__WRITTEN TASK A__
Output every line of the records that follow the text, unchanged, and leave the pictures out.

A chemist titrates 190.0 mL of a 0.8125 M ammonia (NH) solution with 0.3733 M HCl solution at 25 °C. Calculate the pH at equival

stealth61 [152]

Answer:

Approximately $4.92$ .

Explanation:

Initial volume of the solution: $V = 190.0\; \rm mL = 0.1900\; \rm L$ .

Initial quantity of $\rm NH_3$ :

$\begin{aligned} n({\rm NH_3}) &= c({\rm NH_3}) \cdot V({\rm NH_3}) \\ &= 0.3733\; \rm mol \cdot L^{-1} \times 0.1900\; \rm L \\ &\approx 0.154375\; \rm mol\end{aligned}$ .

Ammonia $\rm NH_3$ reacts with hydrochloric $\rm HCl$ acid at a one-to-one ratio:

$\rm NH_3 + HCl \to NH_4 Cl$ .

Hence, approximately $n({\rm HCl}) = 0.154375\; \rm mol$ of $\rm HCl\!$ molecules would be required to exactly react with the $\rm NH_3\!$ in the original solution and hence reach the equivalence point of this titration.

Calculate the volume of that $0.3733\; \rm mol \cdot L^{-1}$ $\rm HCl$ solution required for reaching the equivalence point of this titration:

$\begin{aligned}V({\rm HCl}) &= \frac{n({\rm HCl})}{c({\rm HCl})} \\ &\approx \frac{0.154375\; \rm mol}{0.3733\; \rm mol \cdot L^{-1}} \approx 0.413541\; \rm L\end{aligned}$ .

Hence, by the assumption stated in the question, the volume of the solution at the equivalence point would be approximately $0.413541\; \rm L + 0.1900\; \rm L \approx 0.6035\; \rm L$ .

If no hydrolysis took place, $0.154375\; \rm mol$ of $\rm NH_4 Cl$ would be produced. Because $\rm NH_4 Cl\!$ is a soluble salt, the solution would contain $0.154375\; \rm mol\!$ of $\rm {NH_4}^{+}$ ions. The concentration of $\rm {NH_4}^{+}\!$ would be approximately:

$\begin{aligned}c({\rm {NH_4}^{+}}) &= \frac{n({\rm {NH_4}^{+}})}{V({\rm {NH_4}^{+}})}\\ &\approx \frac{0.154375\; \rm mol}{0.6035\; \rm L} \approx 0.255782\; \rm mol \cdot L^{-1}\end{aligned}$ .

__DATA PROVIDED__
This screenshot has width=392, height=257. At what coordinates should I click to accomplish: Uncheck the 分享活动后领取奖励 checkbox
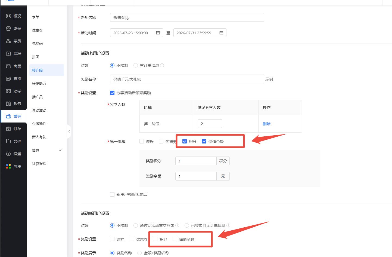112,93
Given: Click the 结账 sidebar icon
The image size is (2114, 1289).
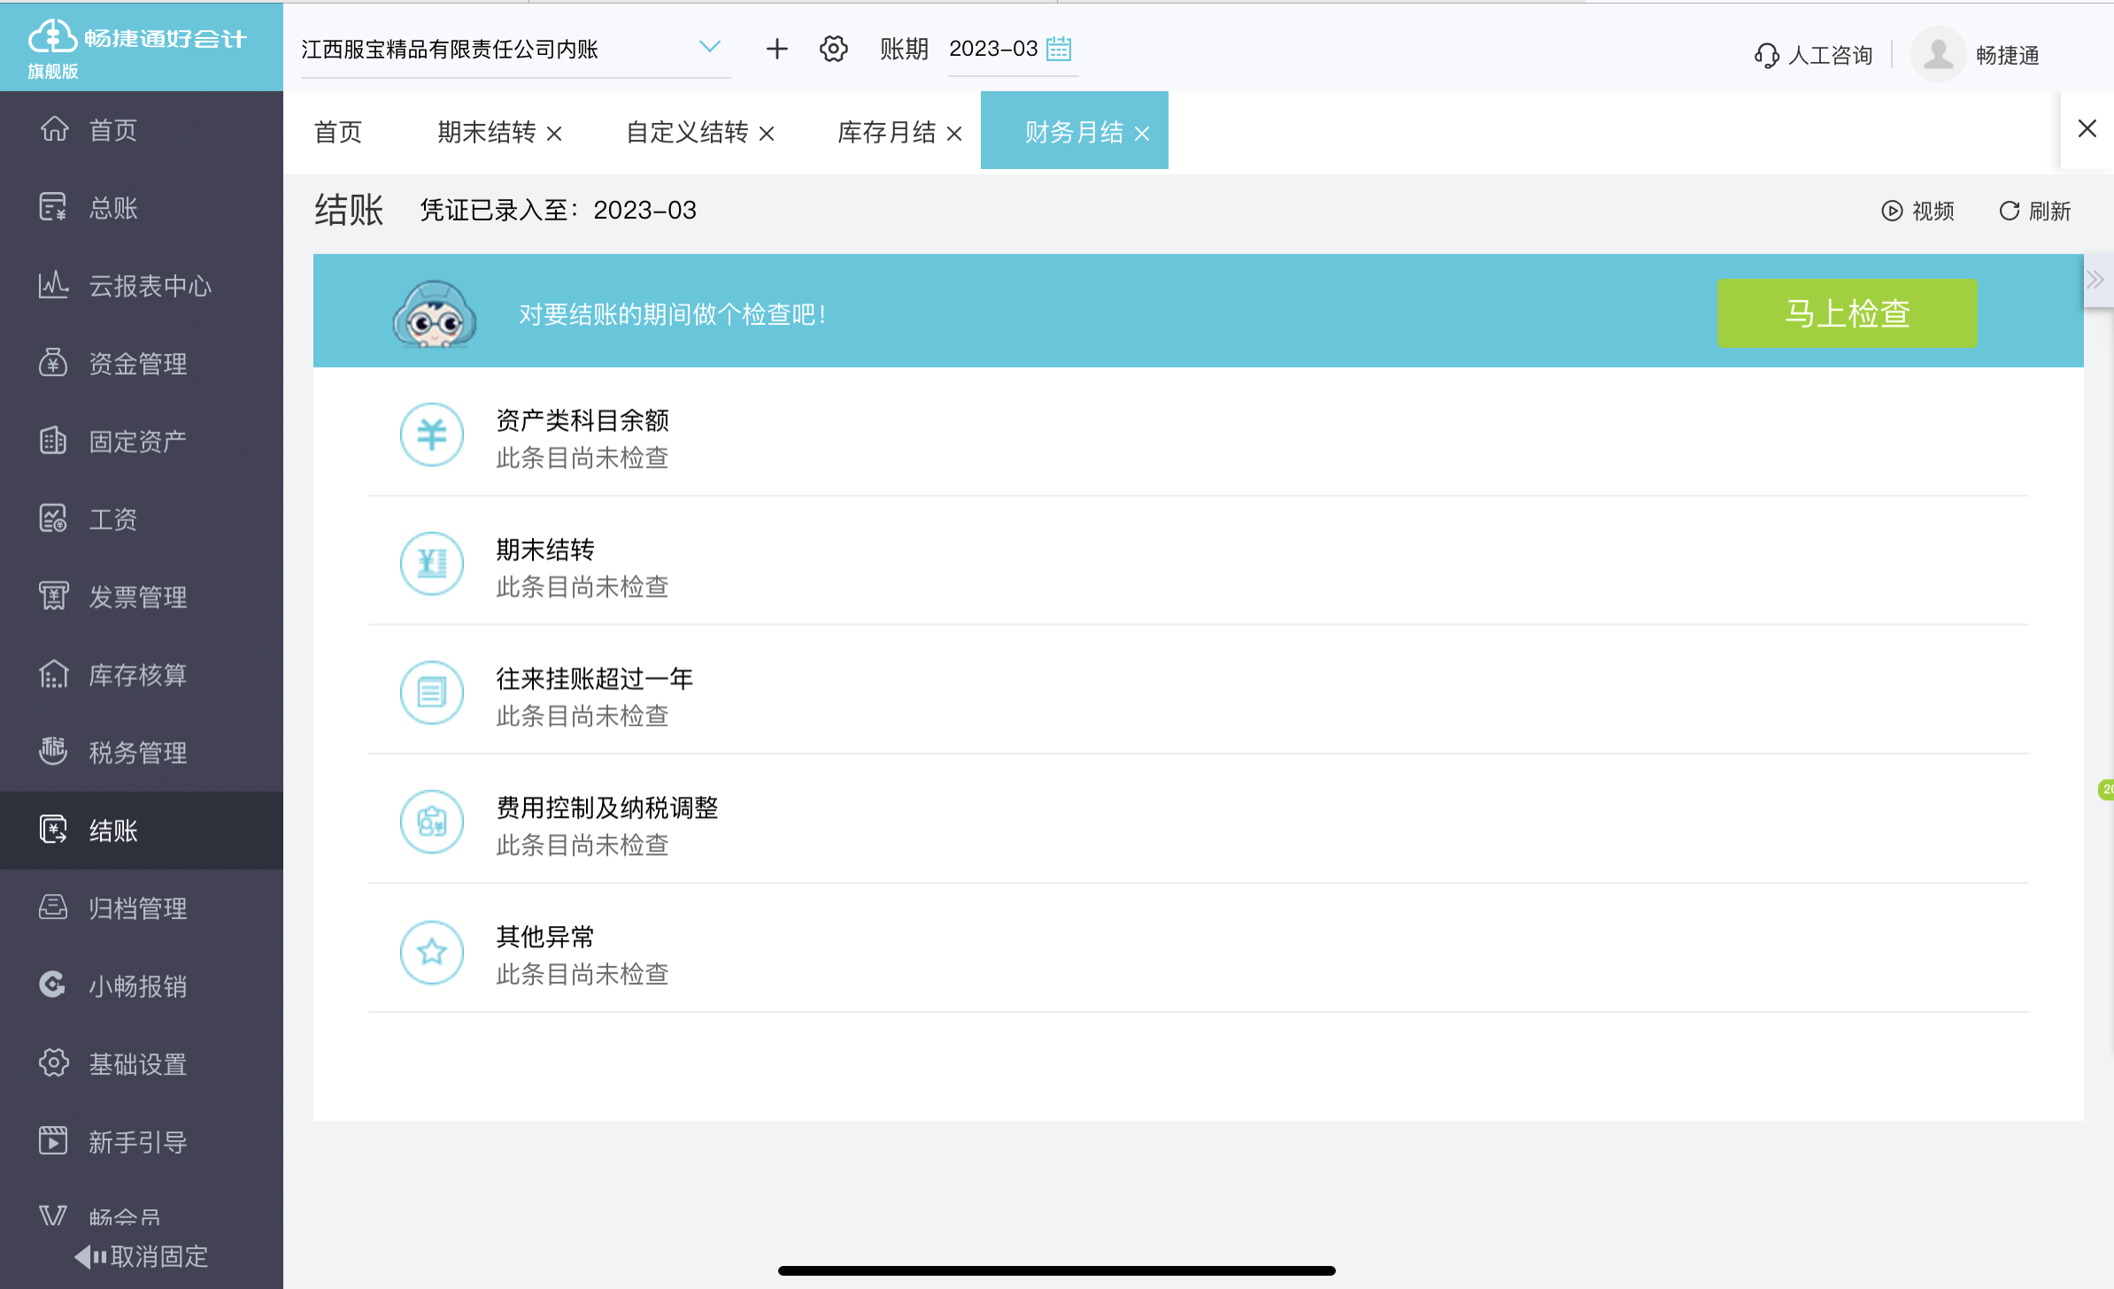Looking at the screenshot, I should coord(53,829).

__WRITTEN TASK B__
Pick up the ammonia titration text after its last sentence and keep going.

__EXPECTED ANSWER A__
This screenshot has width=392, height=257. At what coordinates should I click to accomplish: Uncheck the 分享活动后领取奖励 checkbox
112,93
Given: Click the 结账 sidebar icon
The image size is (2114, 1289).
Looking at the screenshot, I should coord(53,829).

__EXPECTED ANSWER B__
However, because $\rm NH_3 \cdot H_2O$ is a weak base, its conjugate $\rm {NH_4}^{+}$ would be a weak base.

$\begin{aligned}pK_{\rm a}({{\rm NH_4}}^{+}) &= pK_{\rm w} - pK_{\rm b}({\rm NH_3})\\ &\approx 13.99 - 4.75 = 9.25\end{aligned}$ .

Hence, the following reversible reaction would be take place in the solution at the equivalence point:

$\rm {NH_4}^{+} \rightleftharpoons NH_3 + H^{+}$ .

Let $x\; \rm mol \cdot L^{-1}$ be the increase in the concentration of $\rm H^{+}$ in this solution because of this reversible reaction. (Notice that $x \ge 0$ .) Construct the following $\text{RICE}$ table:

$\begin{array}{c|ccccc} \textbf{R}& \rm {\rm NH_4}^{+} & \rightleftharpoons & {\rm NH_3}& + & {\rm H}^{+}\\ \textbf{I} & 0.255782 \; \rm M \\ \textbf{C} & -x \;\rm M & & + x\;\rm M & & + x\; \rm M \\ \textbf{E} & (0.255782 - x)\; \rm M & & x\; \rm M & & x\; \rm M\end{array}$ .

Thus, at equilibrium:

Concentration of the weak acid: $[{\rm {NH_4}^{+}}] \approx (0.255782 - x) \; \rm M$ .
Concentration of the conjugate of the weak acid: $[{\rm NH_3}] = x\; \rm M$ .
Concentration of $\rm H^{+}$ : $[{\rm {H}^{+}}] \approx x\; \rm M$ .

$\displaystyle \frac{[{\rm NH_3}] \cdot [{\rm H^{+}}]}{[{ \rm {NH_4}^{+}}]} = 10^{pK_\text{a}({\rm {NH_4}^{+}})}$ .

$\displaystyle \frac{x^2}{0.255782 - x} \approx 10^{-9.25}$

Solve for $x$ . (Notice that the value of $x\!$ is likely to be much smaller than $0.255782$ . Hence, the denominator on the left-hand side $(0.255782 - x) \approx 0.255782$ .)

$x \approx 1.19929 \times 10^{-5}$ .

Hence, the concentration of $\rm H^{+}$ at the equivalence point of this titration would be approximately $1.19929 \times 10^{-5}\; \rm M$ .

Hence, the $pH$ at the equivalence point of this titration would be:

$\begin{aligned}pH &= -\log_{10}[{\rm {H}^{+}}] \\ &\approx -\log_{10} \left(1.19929 \times 10^{-5}\right) \approx 4.92\end{aligned}$ .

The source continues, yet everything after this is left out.